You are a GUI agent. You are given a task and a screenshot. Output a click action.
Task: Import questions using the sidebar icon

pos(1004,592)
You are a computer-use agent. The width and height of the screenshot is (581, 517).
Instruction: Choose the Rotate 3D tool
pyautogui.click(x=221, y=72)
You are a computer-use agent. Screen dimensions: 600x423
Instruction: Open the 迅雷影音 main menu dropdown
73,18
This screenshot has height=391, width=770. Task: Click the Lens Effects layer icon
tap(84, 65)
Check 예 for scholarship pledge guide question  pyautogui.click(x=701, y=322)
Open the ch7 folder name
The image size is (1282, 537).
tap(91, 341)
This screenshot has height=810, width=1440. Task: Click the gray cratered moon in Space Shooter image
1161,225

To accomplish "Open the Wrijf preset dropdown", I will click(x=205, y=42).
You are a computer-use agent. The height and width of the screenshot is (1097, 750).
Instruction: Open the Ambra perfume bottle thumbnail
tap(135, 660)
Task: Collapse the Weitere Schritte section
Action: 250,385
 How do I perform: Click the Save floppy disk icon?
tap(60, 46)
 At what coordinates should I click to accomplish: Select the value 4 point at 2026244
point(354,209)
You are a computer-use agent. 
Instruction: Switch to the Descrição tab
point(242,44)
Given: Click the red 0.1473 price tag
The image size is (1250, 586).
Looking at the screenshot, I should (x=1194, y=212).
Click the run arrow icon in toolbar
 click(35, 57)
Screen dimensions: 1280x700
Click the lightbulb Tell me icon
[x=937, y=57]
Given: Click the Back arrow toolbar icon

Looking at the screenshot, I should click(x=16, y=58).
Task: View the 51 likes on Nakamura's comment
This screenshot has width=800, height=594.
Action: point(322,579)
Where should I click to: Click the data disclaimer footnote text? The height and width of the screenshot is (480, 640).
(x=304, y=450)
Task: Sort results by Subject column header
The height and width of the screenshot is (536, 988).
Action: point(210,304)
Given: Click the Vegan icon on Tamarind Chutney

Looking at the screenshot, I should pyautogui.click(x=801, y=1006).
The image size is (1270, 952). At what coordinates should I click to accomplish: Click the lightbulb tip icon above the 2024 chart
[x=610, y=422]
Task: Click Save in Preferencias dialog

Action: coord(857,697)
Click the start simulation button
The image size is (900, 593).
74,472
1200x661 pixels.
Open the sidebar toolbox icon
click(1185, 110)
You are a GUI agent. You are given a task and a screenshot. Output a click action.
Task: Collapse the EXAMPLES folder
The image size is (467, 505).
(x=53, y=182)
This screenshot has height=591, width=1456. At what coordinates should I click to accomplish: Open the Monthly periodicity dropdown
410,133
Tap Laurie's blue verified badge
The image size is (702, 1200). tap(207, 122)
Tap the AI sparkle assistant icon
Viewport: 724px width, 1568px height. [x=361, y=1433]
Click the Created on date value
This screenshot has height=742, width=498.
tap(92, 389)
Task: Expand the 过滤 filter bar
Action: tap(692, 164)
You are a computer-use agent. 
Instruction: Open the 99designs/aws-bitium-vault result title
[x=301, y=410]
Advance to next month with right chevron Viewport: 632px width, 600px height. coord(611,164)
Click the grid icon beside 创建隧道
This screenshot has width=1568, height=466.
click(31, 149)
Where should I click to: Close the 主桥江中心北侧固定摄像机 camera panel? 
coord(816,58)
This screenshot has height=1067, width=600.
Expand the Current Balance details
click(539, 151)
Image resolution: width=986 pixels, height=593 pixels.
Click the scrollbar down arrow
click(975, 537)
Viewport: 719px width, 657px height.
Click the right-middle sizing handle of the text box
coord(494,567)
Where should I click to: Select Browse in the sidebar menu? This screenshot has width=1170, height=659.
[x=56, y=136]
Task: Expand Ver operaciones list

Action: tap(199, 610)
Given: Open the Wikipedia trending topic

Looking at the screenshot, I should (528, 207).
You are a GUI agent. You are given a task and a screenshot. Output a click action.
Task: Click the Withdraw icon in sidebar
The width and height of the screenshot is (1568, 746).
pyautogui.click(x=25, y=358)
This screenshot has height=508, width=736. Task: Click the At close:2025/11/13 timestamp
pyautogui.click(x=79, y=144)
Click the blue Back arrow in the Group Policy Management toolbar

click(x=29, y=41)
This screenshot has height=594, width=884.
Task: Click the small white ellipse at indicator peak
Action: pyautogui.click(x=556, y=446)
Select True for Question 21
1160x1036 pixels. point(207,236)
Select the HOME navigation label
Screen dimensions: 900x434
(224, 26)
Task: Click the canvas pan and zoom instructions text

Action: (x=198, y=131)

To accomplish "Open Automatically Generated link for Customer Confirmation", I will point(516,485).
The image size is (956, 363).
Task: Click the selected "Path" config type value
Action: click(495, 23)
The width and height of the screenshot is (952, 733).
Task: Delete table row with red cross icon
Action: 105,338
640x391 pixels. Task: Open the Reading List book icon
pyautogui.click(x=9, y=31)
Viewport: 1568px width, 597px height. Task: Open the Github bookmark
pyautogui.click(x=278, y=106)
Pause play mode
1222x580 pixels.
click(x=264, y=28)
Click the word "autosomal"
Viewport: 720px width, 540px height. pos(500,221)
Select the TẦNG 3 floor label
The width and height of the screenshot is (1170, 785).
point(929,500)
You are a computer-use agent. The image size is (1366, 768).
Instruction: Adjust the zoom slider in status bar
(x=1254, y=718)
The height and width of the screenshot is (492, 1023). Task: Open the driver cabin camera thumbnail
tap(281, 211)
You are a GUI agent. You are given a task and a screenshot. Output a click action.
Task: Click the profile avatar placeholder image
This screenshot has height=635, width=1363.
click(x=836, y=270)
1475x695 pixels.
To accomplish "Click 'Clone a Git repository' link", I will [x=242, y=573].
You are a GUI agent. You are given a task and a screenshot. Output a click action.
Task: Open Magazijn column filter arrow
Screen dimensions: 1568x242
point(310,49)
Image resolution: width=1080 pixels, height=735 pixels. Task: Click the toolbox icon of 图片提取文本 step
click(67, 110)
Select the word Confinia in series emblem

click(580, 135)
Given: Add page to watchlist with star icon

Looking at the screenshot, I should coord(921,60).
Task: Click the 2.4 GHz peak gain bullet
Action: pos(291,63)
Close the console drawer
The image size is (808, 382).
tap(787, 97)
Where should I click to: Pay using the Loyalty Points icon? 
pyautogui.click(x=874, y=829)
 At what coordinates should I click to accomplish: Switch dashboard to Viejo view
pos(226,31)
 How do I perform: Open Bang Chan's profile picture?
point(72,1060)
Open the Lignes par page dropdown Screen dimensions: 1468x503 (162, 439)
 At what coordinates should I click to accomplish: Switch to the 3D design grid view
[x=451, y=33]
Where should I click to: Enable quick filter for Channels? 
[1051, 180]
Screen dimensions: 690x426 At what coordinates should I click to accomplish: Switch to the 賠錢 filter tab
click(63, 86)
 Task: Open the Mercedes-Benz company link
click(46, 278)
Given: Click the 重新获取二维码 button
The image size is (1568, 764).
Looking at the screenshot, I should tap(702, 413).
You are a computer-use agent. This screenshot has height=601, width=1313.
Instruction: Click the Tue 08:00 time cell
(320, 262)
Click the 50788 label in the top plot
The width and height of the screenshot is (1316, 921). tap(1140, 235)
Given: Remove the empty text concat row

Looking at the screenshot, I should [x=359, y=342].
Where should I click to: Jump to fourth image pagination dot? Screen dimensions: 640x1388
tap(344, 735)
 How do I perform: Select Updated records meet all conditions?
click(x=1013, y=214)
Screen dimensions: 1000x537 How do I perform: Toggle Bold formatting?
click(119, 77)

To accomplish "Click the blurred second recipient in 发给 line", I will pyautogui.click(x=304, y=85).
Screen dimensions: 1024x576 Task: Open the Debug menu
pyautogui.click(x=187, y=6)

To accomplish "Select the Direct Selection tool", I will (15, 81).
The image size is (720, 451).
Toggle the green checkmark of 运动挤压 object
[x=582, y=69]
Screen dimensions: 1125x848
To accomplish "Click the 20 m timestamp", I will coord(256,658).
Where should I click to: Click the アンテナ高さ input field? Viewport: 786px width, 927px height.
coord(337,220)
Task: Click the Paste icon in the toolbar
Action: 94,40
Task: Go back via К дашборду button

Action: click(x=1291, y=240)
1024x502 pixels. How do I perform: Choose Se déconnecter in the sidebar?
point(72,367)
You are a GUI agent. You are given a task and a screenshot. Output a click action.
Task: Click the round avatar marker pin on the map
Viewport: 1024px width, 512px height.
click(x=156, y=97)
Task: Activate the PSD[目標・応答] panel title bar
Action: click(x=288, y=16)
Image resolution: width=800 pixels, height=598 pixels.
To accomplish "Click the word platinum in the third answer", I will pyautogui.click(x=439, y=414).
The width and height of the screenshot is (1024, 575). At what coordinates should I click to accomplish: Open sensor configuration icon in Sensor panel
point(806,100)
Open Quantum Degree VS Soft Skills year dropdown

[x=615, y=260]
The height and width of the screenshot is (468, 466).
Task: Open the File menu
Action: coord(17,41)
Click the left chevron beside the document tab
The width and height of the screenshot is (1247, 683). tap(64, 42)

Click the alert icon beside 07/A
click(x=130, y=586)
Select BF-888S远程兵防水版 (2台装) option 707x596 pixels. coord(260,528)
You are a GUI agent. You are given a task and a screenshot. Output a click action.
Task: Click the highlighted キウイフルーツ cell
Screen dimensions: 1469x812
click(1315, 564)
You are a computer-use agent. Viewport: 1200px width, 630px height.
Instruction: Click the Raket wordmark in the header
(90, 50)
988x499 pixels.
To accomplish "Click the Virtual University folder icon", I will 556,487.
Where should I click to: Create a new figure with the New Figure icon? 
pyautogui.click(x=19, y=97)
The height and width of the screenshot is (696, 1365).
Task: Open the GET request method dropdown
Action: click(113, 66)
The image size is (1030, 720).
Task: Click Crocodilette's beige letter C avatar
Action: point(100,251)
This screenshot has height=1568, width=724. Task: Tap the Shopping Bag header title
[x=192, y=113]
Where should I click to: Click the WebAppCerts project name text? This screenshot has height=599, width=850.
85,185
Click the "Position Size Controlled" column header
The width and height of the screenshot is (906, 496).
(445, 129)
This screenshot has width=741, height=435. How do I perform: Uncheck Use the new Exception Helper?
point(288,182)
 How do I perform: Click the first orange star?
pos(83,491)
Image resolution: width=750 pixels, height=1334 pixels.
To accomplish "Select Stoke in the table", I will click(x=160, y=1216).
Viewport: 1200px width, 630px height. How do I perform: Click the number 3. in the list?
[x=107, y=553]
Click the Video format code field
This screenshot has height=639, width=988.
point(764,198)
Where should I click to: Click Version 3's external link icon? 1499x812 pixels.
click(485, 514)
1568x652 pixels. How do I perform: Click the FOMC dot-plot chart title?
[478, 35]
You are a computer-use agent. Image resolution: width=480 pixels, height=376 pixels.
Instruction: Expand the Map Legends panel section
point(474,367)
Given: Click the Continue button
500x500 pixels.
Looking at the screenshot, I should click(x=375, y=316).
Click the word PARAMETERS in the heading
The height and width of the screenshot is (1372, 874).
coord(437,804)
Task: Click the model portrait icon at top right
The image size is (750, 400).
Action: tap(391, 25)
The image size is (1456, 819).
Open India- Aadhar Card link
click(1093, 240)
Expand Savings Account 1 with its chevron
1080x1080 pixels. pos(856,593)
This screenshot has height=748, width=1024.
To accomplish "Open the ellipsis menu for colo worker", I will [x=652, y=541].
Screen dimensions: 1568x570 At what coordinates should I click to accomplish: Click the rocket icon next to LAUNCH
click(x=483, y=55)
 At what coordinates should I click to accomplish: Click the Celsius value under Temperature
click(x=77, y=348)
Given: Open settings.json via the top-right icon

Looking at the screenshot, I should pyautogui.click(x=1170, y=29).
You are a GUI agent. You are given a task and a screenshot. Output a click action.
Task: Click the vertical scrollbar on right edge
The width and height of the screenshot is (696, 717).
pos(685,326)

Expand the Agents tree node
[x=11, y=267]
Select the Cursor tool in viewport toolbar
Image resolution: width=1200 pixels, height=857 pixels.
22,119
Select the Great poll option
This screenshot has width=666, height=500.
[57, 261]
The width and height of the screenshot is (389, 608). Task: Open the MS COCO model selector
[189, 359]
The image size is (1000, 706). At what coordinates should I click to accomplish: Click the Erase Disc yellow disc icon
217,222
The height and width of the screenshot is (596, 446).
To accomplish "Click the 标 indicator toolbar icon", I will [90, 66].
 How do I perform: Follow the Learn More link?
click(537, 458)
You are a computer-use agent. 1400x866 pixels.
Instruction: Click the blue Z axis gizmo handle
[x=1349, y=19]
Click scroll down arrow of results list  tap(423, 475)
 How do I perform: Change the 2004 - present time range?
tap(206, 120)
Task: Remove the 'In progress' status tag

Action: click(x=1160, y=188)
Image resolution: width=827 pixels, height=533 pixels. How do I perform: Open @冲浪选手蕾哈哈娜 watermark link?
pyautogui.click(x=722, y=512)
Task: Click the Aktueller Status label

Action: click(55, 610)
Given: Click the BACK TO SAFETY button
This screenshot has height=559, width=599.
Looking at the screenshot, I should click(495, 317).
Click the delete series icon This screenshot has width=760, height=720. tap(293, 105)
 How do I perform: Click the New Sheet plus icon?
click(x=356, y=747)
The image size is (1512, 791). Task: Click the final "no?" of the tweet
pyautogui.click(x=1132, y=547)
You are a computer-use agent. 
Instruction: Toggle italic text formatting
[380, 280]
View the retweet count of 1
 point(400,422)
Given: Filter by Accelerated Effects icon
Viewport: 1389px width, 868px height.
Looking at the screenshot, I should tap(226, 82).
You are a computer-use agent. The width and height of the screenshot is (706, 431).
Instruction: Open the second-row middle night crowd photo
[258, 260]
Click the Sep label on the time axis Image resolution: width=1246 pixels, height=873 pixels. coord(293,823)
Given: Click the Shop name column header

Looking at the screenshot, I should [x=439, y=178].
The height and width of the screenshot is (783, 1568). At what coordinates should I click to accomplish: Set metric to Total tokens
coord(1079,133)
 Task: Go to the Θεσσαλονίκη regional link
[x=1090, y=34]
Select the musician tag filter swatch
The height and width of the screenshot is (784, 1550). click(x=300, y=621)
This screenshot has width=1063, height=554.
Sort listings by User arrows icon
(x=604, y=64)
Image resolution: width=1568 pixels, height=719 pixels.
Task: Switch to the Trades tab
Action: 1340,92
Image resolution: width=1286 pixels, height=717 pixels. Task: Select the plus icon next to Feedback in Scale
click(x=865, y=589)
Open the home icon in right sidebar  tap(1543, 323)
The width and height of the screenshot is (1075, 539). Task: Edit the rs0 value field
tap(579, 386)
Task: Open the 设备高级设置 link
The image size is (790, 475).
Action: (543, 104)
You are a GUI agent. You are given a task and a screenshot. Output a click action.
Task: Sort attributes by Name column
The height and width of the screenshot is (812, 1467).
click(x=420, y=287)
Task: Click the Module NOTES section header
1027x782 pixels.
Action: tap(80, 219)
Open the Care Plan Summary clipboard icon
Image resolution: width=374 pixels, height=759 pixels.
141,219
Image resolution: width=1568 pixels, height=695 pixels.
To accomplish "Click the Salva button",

====

_WHAT YOU NEED TO DO_
Would you retype exactly the lines above, from the line with "This screenshot has height=810, width=1440." to the line with "You are a computer-use agent. The height", with both end lines kept and nothing more?

_FINISHED EXERCISE_
This screenshot has height=810, width=1440. Task: Click the gray cratered moon in Space Shooter image
1161,225

To accomplish "Open the Wrijf preset dropdown", I will click(x=205, y=42).
You are a computer-use agent. The height and width of the screenshot is (1097, 750).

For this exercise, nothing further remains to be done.